SDS-PAGE（十二烷基硫酸鈉-聚丙烯酰胺凝膠電泳）是一種基於蛋白質相對分子質量對其進行分離和分析的常用電泳技術。該技術廣泛應用於生物化學、分子生物學及營養學等領域，用於蛋白質純度鑑定、分子量估算及比較分析。

其核心原理是利用十二烷基硫酸鈉（SDS）和還原劑處理蛋白質樣品。SDS是一種陰離子去垢劑，能使蛋白質變性並與之非共價結合，掩蓋蛋白質自身電荷，使其均一地帶負電。同時，還原劑（如β-巰基乙醇）能破壞蛋白質的二硫鍵，使其充分解聚為線性多肽鏈。因此，在電場中，蛋白質的遷移速率主要取決於其分子量大小，分子量越小，遷移越快。

樣品製備

首先對蛋白質樣品進行預處理，包括破碎細胞（可採用超聲波破碎、機械研磨或化學裂解法）、去除核酸等雜質，以獲得澄清的蛋白質溶液。

凝膠製備

通常製備聚丙烯酰胺凝膠，包括濃縮膠和分離膠。分離膠的濃度（通常為8%-15%）和孔隙大小需根據目標蛋白質的分子量範圍選擇。凝膠中需加入SDS，並在灌制時加入過硫酸銨和TEMED以催化聚合。

上樣

將預處理好的蛋白質樣品與含有SDS和還原劑的上樣緩衝液混合，加熱變性。隨後使用微量加樣器將樣品等量加入凝膠的加樣孔中。通常在同一塊凝膠上同時加入已知分子量的蛋白質分子量標準。

電泳

將凝膠放入電泳槽，加入含有SDS的電泳緩衝液。接通電源，在恆定電壓下進行電泳。帶負電的蛋白質在電場中向陽極（正極）遷移，實現按分子量大小分離。

染色與分析

電泳結束後，取出凝膠進行染色。常用染色方法包括考馬斯亮藍染色、銀染或熒光染色，使蛋白質條帶可視化。通過與相鄰的分子量標準條帶對比，可估算待測蛋白質的相對分子質量。

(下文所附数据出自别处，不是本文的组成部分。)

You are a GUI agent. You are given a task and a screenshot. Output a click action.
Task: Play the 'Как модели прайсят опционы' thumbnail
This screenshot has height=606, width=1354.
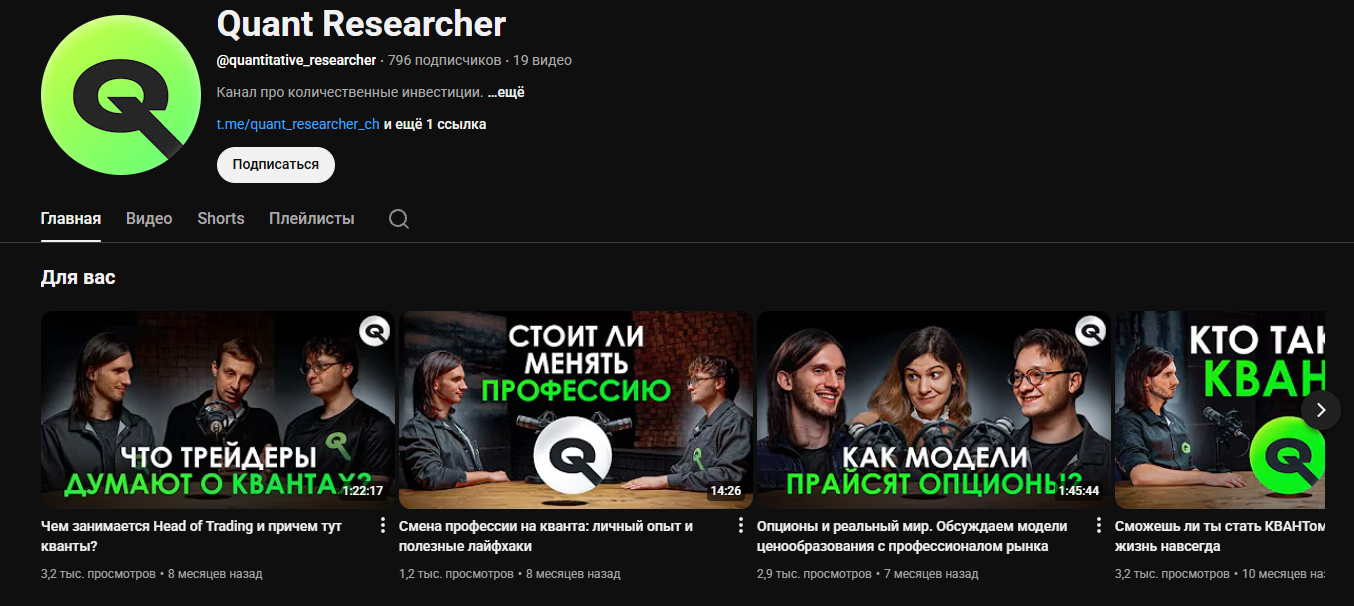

SDS-PAGE是蛋白質研究的基石技術，常作為Western blot（蛋白質印跡）等下游分析的前置步驟。 其局限性主要在於：對分子量極大（>200 kDa）或疏水性強的膜蛋白分離效果可能不佳；不能分離電荷或構象差異的蛋白質；也無法提供蛋白質的功能信息。

• 操作中需佩戴防護用具，避免接觸丙烯酰胺等有毒試劑。
• SDS的純度與濃度、凝膠的均勻度、電泳條件（電壓、溫度）均會影響分離效果。
• 針對特殊樣本（如富含脂質或鹽分的樣本），可能需要進行額外的純化或脫鹽步驟。